Good old fashioned storytelling    

For one of our clients, Harry Fairclough Construction (HFC), having experts on board who can tell the story of what they do has become critical to the success of the business. A very traditional company working within a very traditional sector, the company has been around for over a hundred years. In that time, it has innovated and stayed ahead of the game whilst doing what few of the ‘big players’ in the sector have managed to do. It has maintained a squeaky clean reputation for quality, value and service that goes the extra mile every time.

Surely a well established business like this can simply rely on the reputation it has spent years developing with clients and peers and reap the rewards in tough times? Of course not. In a highly competitive marketplace where everyone has been squeezed as far as is possible on cost just to survive, they need to do something remarkable to stand out. The majority of its new contracts come from Local Authority clients and the competitiveness of these tenders hasn’t changed – but what the client values has. In a marketplace where everyone can boast the technical expertise at the lowest possible cost, it is quality of service and delivery that matters more than ever. Local Authorities have responded to this by changing their decision-making processes. Quality, rather than simply price, now amounts to 70% of most tender submissions and the ability to break down the technical language and demonstrate where you add value is the name of the game.

As a medium-sized regional firm, HFC has been very forward thinking in putting up-skilling its teams on communications at the heart of its business development strategy – and as such has survived a recession during which many competitors have fallen by the wayside.

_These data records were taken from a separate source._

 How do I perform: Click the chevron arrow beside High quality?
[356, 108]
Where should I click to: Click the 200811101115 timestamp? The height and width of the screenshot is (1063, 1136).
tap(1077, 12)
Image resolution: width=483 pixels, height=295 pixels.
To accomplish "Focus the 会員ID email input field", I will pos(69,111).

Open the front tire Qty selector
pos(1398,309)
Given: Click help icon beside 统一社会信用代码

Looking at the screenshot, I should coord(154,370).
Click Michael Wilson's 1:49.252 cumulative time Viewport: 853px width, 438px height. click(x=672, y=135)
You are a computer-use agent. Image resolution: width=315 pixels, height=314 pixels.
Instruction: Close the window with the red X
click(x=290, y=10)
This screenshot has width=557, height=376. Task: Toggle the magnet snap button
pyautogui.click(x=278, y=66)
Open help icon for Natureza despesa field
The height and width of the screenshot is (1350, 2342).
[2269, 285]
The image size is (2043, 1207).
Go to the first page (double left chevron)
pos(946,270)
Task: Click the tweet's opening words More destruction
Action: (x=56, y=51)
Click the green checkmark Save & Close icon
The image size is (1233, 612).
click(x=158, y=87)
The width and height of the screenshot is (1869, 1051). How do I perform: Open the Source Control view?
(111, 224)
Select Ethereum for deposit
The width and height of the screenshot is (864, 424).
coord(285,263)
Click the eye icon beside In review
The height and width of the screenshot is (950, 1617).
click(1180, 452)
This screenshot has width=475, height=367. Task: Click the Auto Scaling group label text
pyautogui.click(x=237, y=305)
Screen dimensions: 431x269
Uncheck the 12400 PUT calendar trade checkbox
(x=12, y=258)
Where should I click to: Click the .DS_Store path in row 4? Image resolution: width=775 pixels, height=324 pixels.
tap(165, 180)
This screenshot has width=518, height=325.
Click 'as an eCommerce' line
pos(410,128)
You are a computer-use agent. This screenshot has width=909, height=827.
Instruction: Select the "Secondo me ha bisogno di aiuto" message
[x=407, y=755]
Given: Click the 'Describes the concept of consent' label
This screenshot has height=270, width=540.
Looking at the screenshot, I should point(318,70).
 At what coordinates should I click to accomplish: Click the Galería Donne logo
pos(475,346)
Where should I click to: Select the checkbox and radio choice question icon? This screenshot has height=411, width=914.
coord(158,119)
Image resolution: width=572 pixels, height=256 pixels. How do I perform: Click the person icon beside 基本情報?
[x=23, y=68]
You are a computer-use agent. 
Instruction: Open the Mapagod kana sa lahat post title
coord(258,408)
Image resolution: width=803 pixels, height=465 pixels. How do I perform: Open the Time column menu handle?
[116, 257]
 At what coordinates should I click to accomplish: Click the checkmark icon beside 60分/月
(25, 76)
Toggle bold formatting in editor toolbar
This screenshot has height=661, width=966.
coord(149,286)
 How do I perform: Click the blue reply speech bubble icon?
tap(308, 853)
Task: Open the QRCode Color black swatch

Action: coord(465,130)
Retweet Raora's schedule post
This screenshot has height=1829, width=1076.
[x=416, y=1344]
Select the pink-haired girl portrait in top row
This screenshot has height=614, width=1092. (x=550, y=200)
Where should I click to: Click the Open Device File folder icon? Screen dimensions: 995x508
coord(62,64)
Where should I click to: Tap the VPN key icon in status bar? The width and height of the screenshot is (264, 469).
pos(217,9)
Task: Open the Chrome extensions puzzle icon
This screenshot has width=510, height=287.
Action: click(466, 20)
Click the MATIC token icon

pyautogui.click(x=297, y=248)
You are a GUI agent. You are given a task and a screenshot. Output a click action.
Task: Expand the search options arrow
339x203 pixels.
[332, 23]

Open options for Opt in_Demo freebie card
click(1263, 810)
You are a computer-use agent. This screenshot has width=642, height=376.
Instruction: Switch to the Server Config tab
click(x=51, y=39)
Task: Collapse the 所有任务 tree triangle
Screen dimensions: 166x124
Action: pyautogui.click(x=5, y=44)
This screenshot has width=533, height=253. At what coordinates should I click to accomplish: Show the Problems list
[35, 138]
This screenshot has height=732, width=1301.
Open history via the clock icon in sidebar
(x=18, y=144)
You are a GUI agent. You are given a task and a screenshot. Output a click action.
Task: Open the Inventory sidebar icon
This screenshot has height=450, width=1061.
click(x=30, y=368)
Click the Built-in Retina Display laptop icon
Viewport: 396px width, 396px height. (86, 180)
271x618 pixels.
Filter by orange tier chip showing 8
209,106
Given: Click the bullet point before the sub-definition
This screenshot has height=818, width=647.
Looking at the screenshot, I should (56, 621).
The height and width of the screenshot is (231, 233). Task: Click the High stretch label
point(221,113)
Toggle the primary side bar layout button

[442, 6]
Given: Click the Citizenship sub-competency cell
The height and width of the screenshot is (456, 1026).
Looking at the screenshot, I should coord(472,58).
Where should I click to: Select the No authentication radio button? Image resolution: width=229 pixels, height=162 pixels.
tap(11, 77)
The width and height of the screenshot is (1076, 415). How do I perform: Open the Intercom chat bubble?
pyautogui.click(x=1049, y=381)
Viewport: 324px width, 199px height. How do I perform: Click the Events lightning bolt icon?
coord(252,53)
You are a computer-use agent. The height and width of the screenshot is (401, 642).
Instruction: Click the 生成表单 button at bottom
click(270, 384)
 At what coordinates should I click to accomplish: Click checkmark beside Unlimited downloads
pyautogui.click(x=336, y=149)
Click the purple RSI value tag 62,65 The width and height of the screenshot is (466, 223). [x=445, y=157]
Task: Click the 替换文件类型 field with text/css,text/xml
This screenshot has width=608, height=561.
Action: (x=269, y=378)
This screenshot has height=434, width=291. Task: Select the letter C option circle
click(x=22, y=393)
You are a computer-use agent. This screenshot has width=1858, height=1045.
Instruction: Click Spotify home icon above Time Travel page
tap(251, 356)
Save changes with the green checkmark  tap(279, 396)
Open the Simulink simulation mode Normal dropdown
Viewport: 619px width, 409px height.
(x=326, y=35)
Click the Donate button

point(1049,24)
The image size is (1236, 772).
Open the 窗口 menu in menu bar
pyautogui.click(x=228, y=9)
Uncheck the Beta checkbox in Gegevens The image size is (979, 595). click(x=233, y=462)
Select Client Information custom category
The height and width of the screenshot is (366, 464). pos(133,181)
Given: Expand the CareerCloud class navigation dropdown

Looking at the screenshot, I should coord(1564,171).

How do you communicate technical information?

Harry Fairclough’s technical people have to be able to present what the company does, bringing it to life in interviews, presentations and written documents. Not only do technical people have to learn new skills, they have to constantly adapt and refine them. Chief Exec Richard Longfellow explains: “We now tell the story of what we do in a range of different ways. Our on-site teams have always been second-to-none when it comes to project delivery and client service and the way we communicate and engage with the local community in which we are working is paramount. But we don’t just rely on this important face-to-face interaction. We have project managers and engineers blogging about what they are doing to keep interested parties updated on the progress of their work, we give broadcast quality presentation training to our senior management team and we engage experts in engagement to train our team on digital communications and social media to ensure that we are up to speed with the latest communications tools. We’re a traditional sector at heart but relying on our technical people being the best is not enough, we have to be able to tell the story of what they do via the whole range of media available to us.”

Constructing your story

The construction sector has been called many things in recent years including fragile and stunted. It has been blamed for tipping the country back into recession and a major contributor to unemployment rates. Yet there are companies like our client who are not only surviving but setting best practice when it comes to internal and external communications. Are they a huge ‘group’ company with an all singing, all dancing marketing team? No. They are a traditional company with traditional values who see that its people and their expertise are its most important assets. It comes from the very top of the organisation and it is a genuine reflection of an innovative and proactive internal culture.

We believe that there is a real opportunity for smaller regional players in the construction sector to stand head and shoulders above their larger competitors by learning to communicate what they do more effectively – using traditional and ‘new’ media. By up-skilling their expert teams for the long term, they can do it in a low cost, innovative way that doesn’t involve glossy brochures and flashy presentations from specialist salespeople. We would urge them to bring in the experts now when spirits in the sector are low – but so is the cost of external expertise and support!